Exercise details:
Return every line of the data exactly as it stands.

### Data for analysis ###

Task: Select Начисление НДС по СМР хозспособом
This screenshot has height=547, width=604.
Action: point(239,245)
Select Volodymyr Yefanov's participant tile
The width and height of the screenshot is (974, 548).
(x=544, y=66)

###

Solved exercise:
Task: Select Начисление НДС по СМР хозспособом
This screenshot has height=547, width=604.
Action: point(239,245)
Select Volodymyr Yefanov's participant tile
The width and height of the screenshot is (974, 548).
(x=544, y=66)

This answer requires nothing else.